» **Instruction**:
Pull out the data from the line containing "At what (x,y)" to the line containing "is (480, 640).", both lines included, and reproduce it word for word without the pictures.

» **Given data**:
++++++++

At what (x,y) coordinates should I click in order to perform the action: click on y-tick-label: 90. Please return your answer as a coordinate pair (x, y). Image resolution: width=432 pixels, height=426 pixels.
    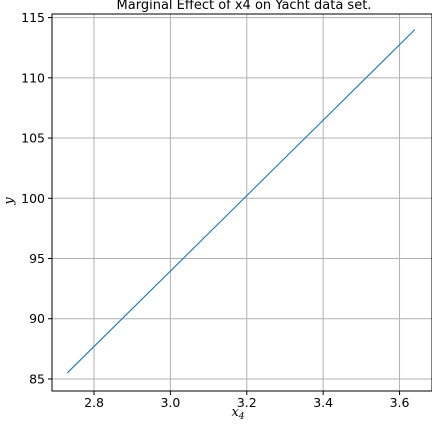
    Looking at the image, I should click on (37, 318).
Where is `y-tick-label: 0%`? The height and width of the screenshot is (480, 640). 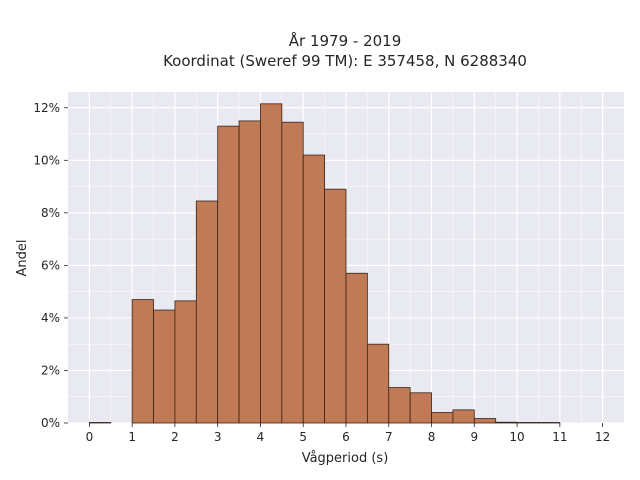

++++++++

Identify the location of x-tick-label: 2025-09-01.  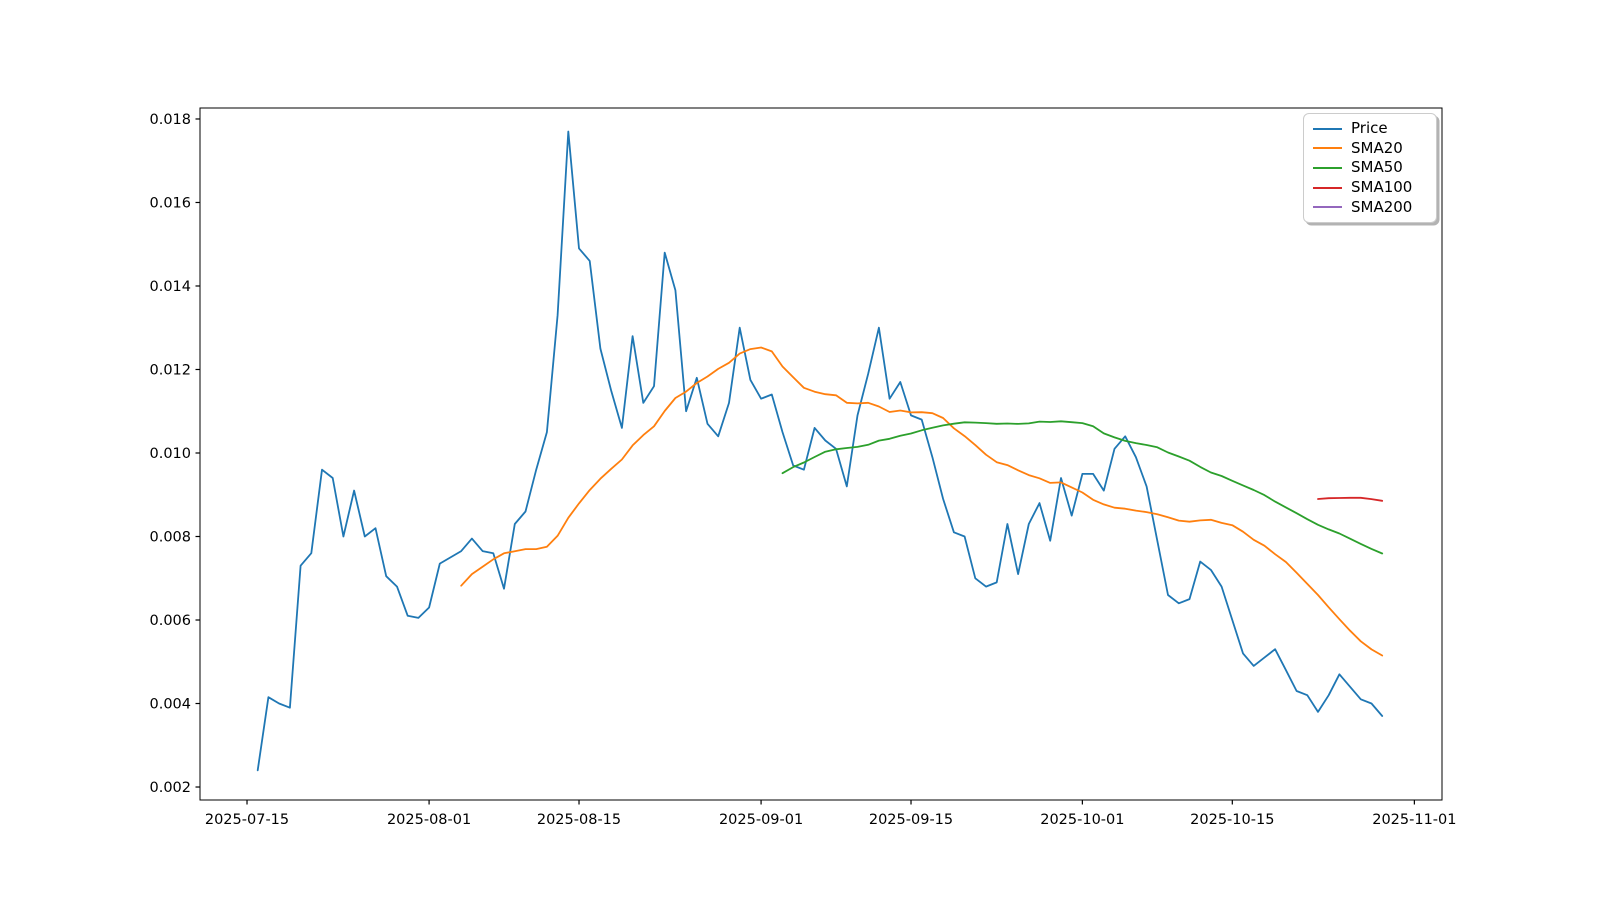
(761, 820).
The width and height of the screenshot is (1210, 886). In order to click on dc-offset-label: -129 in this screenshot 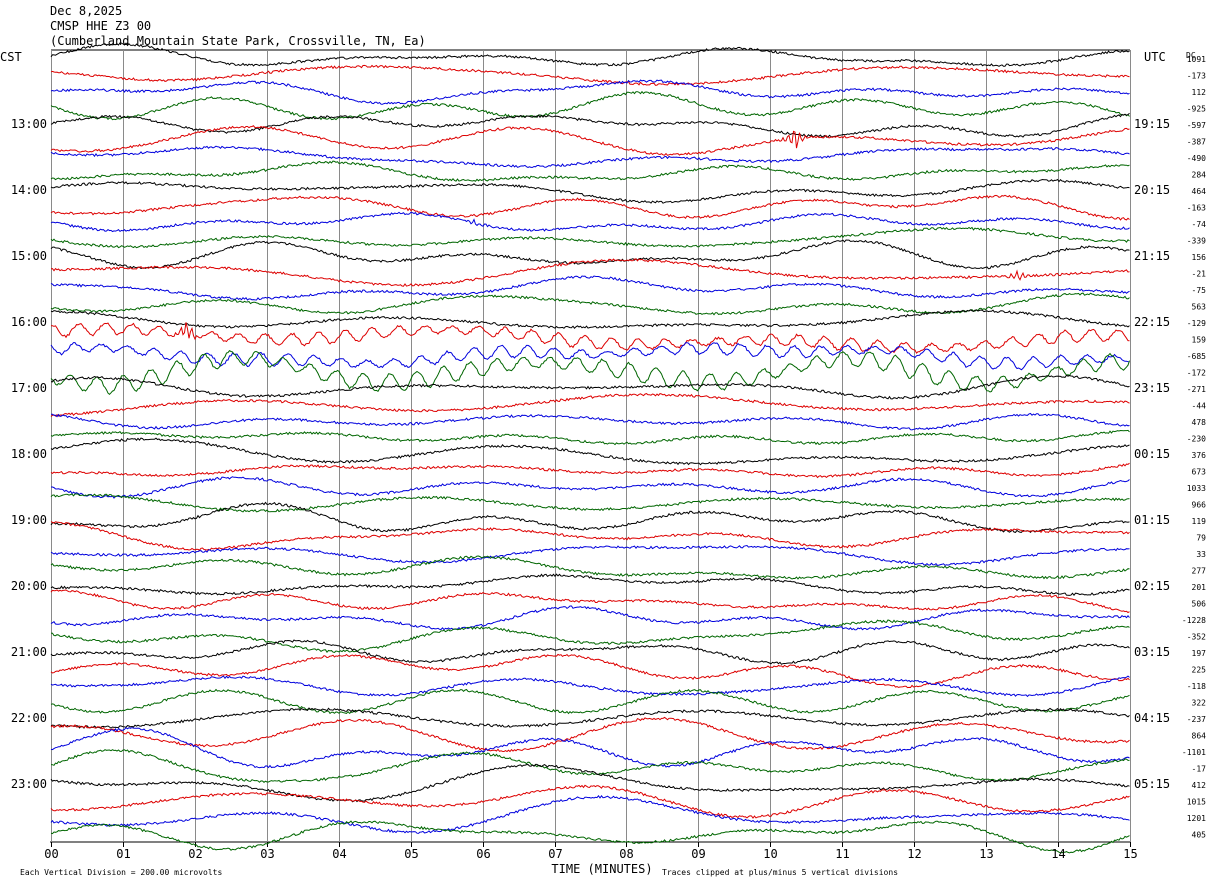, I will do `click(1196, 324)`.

++++++++

» **Answer below**:
At what (x,y) coordinates should I click in order to perform the action: click on y-tick-label: 90. Please return your answer as a coordinate pair (x, y). Image resolution: width=432 pixels, height=426 pixels.
    Looking at the image, I should click on (37, 318).
Where is `y-tick-label: 0%`? The height and width of the screenshot is (480, 640). 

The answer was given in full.